Spotlight
Promised Land / Tierra Prometida awarded 2023 Creator Labs Photo Fund
lisa elmaleh
Oct 8, 2023
Summary
Presented by Aperture and Google’s Creator Labs, the fund provides financial support to thirty photographers at formative moments in their careers. Here, meet the winners, recognized for their exceptional artistic visions. (link below)
Google’s Creator Labs and Aperture are thrilled to announce the recipients of the second season of The Creator Labs Photo Fund—an initiative providing financial support to encourage artists at formative moments in their careers. Started in 2021 and made possible by Google Devices and Services in partnership with Aperture, the second season of the Creator Labs Photo Fund supports thirty artists working in photography and lens-based practices with a one-time $6,000 grant.

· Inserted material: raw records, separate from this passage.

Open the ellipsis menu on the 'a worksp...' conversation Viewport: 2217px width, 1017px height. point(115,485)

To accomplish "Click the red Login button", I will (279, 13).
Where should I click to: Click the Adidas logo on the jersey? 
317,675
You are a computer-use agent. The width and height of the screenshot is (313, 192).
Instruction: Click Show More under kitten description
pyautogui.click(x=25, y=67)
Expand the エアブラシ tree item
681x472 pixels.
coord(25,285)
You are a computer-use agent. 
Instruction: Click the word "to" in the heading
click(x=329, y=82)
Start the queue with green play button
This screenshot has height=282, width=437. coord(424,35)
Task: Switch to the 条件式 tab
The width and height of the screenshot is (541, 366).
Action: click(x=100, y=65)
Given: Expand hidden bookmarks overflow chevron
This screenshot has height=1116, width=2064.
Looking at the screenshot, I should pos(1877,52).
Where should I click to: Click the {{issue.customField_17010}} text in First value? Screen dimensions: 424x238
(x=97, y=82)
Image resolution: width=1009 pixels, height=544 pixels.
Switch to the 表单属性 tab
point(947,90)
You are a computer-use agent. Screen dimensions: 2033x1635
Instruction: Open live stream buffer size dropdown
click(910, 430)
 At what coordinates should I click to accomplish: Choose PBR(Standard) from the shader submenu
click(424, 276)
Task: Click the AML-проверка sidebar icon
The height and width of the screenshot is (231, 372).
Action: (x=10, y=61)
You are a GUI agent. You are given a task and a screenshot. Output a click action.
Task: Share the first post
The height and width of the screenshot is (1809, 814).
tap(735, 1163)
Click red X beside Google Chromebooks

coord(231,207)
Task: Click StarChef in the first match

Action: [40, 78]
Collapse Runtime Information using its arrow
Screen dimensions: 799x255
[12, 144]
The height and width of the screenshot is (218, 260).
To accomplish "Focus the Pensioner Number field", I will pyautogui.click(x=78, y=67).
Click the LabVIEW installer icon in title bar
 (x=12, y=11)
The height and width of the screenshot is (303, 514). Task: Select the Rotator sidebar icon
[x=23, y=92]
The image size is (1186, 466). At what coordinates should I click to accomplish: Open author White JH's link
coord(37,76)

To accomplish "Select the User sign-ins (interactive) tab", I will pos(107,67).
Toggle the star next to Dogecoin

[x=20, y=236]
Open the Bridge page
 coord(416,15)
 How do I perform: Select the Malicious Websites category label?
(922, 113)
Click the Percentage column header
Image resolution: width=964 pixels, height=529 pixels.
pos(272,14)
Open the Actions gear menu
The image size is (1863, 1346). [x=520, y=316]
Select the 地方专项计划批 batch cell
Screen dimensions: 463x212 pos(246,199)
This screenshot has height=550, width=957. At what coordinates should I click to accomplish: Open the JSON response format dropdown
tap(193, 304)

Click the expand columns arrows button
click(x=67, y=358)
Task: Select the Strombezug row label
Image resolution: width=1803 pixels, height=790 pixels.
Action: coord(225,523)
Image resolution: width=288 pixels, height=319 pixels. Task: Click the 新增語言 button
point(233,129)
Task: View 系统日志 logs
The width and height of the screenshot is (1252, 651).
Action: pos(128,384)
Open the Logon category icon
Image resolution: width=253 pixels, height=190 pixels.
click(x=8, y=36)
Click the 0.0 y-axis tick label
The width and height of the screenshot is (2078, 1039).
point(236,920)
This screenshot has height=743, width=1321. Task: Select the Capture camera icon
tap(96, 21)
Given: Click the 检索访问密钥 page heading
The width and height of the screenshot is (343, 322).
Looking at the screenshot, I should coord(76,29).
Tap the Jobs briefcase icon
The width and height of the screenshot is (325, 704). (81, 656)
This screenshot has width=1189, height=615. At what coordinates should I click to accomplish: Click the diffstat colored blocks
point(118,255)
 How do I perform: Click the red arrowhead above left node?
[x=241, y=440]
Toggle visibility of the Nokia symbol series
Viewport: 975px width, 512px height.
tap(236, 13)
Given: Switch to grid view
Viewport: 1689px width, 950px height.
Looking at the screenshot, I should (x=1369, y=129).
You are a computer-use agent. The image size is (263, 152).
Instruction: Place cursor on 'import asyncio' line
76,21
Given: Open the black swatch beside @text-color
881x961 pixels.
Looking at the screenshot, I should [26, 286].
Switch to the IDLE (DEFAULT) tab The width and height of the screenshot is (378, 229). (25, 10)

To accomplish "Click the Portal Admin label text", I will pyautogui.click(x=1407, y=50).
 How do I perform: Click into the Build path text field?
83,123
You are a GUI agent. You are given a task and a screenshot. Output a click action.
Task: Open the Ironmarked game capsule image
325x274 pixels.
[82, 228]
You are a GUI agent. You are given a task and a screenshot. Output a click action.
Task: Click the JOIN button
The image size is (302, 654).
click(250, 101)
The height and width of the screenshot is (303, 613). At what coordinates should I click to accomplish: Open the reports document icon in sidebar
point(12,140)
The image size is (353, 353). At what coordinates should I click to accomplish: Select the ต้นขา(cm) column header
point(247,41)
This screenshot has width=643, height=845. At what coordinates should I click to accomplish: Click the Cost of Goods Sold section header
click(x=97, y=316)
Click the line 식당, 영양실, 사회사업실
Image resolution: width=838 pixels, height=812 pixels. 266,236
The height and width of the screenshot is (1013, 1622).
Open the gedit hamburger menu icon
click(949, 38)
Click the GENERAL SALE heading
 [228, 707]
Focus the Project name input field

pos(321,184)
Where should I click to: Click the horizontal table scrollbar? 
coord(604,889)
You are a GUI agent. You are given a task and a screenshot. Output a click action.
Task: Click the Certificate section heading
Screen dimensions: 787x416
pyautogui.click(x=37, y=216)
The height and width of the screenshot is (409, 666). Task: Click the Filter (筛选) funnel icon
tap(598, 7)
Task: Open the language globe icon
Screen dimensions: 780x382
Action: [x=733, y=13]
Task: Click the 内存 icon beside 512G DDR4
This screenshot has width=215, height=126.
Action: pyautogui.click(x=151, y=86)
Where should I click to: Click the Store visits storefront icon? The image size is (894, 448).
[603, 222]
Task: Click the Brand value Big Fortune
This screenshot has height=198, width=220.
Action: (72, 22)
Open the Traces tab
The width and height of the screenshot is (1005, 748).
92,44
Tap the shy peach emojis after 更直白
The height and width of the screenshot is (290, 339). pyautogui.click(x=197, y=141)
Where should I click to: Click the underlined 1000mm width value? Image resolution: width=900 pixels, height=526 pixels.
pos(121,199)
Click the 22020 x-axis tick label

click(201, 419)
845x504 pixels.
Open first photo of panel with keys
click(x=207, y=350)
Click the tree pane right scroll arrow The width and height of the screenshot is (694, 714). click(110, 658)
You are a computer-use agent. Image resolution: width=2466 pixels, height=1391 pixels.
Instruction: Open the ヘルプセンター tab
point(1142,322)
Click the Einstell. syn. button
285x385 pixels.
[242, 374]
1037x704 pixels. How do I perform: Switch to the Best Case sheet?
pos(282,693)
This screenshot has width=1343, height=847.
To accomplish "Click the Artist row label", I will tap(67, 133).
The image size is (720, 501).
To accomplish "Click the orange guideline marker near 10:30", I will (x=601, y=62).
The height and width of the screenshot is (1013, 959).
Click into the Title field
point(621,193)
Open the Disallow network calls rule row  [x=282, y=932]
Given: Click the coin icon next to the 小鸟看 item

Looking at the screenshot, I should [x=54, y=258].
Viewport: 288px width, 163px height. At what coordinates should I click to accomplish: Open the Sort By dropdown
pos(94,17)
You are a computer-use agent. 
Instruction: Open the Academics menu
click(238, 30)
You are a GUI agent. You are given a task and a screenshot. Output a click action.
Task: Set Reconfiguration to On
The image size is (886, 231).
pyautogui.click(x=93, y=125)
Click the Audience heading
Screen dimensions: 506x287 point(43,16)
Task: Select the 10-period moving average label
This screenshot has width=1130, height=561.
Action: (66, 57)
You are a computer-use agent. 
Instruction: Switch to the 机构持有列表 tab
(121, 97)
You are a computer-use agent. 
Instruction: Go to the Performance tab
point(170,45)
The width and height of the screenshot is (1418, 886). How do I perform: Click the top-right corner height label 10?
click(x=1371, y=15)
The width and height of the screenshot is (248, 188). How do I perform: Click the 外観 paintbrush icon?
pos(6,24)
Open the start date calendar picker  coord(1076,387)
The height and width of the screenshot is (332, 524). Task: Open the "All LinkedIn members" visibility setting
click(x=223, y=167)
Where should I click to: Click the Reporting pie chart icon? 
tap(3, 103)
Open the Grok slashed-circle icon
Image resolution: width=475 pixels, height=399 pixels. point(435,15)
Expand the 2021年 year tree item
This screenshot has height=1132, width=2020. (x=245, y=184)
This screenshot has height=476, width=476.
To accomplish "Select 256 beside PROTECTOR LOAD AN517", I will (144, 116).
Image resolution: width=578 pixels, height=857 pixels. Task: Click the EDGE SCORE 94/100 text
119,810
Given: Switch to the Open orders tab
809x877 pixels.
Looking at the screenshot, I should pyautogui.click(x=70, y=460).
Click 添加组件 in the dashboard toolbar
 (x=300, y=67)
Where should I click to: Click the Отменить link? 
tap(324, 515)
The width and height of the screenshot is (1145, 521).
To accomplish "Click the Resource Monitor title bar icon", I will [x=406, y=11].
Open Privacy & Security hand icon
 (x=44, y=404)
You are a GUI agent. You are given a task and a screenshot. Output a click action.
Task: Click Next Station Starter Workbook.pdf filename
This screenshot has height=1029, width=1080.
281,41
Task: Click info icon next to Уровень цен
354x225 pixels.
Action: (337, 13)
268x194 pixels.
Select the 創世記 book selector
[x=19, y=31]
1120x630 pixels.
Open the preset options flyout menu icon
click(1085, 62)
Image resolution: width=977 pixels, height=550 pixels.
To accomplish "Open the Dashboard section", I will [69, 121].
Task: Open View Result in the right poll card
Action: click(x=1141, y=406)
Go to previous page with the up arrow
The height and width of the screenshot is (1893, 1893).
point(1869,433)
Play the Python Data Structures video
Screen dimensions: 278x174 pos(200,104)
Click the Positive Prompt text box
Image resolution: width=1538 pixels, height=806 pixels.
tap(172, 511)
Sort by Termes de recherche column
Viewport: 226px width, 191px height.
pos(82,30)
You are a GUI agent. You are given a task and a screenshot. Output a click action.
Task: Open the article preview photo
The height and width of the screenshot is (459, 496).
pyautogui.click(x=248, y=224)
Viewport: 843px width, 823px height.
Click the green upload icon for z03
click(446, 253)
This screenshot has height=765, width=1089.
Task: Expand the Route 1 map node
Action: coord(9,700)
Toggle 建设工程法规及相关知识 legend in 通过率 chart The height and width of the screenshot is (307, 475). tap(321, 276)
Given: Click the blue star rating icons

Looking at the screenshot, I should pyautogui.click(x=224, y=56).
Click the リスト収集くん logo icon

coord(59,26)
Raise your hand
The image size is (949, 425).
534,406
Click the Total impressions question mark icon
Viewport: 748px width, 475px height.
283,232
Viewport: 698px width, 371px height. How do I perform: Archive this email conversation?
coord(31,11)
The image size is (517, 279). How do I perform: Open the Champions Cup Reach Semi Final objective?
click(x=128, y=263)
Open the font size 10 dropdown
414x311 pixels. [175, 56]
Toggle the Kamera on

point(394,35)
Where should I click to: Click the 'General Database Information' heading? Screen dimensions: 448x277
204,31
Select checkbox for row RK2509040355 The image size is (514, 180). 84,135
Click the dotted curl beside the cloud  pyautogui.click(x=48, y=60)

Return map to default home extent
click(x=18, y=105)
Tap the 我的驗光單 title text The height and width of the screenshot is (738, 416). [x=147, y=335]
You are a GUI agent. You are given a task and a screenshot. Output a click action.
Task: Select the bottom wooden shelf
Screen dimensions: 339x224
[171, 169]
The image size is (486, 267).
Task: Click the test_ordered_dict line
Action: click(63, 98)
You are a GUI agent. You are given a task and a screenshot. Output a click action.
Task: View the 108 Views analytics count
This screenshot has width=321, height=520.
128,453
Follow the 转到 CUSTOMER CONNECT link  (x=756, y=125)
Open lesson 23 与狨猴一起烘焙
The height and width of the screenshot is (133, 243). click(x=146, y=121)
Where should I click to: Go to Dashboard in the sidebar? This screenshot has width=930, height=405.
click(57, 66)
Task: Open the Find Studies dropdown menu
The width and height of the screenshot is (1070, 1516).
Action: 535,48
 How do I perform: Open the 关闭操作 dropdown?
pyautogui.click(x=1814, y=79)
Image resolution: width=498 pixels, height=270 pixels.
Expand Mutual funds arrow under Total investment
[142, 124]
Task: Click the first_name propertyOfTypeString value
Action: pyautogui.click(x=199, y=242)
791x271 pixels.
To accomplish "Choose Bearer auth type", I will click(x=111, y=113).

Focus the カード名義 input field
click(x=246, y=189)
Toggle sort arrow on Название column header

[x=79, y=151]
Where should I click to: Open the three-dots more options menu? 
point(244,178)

The winning artists of this year’s Creator Labs Photo Fund are:
Ramie Ahmed, Wesaam Al-Badry, Devin Blaskovich, Kierra Branker, Luis Corzo, Daniel Diasgranados, Lisa Elmaleh, Ryan Frigillana, Golden, Jeremy Grier, Avijit Halder, Oji Haynes, Jenica Heintzelman, Ramona Jingru Wang, Natalie Keyssar, Ryan Patrick Krueger, Xi Li, Ira Lupu, Yael Malka, Ashley Markle, Ashley McLean, Arlene Mejorado, Shala Miller, Clara Mokri, Colton Rothwell, Keisha Scarville, Tam Stockton, Jennifer Teresa Villanueva, Isaiah Winters, and Zhidong Zhang.
Lisa Elmaleh
Around three years ago, Lisa Elmaleh began volunteering with humanitarian aid groups at the US-Mexico border, returning over time to make photographs of the landscape, aid workers, and migrants along the border. Unlike much of the photojournalism documenting the border—often characterized by quick snapshots of action or dramatic newspaper front pages—Elmaleh’s photographs, made with her 8×10 camera, operate with a different approach. “The whole process is slow,” she says. “I get to know each person that I’m photographing. I get to know the landscape in which I’m traveling.” Collectively, the photographs entangle the vast, harsh landscape—where Elmaleh has joined aid groups in search parties for migrants who have gone missing—with the soft portraits of those affected by a history of US policies. The result complicates a narrative often told in short, distinctly presented stories; in lengthening everything from the time spent on a single picture to the long-term goals of her work and activism, Elmaleh tells a story, years in the making, of empathy in a time of migratory crisis.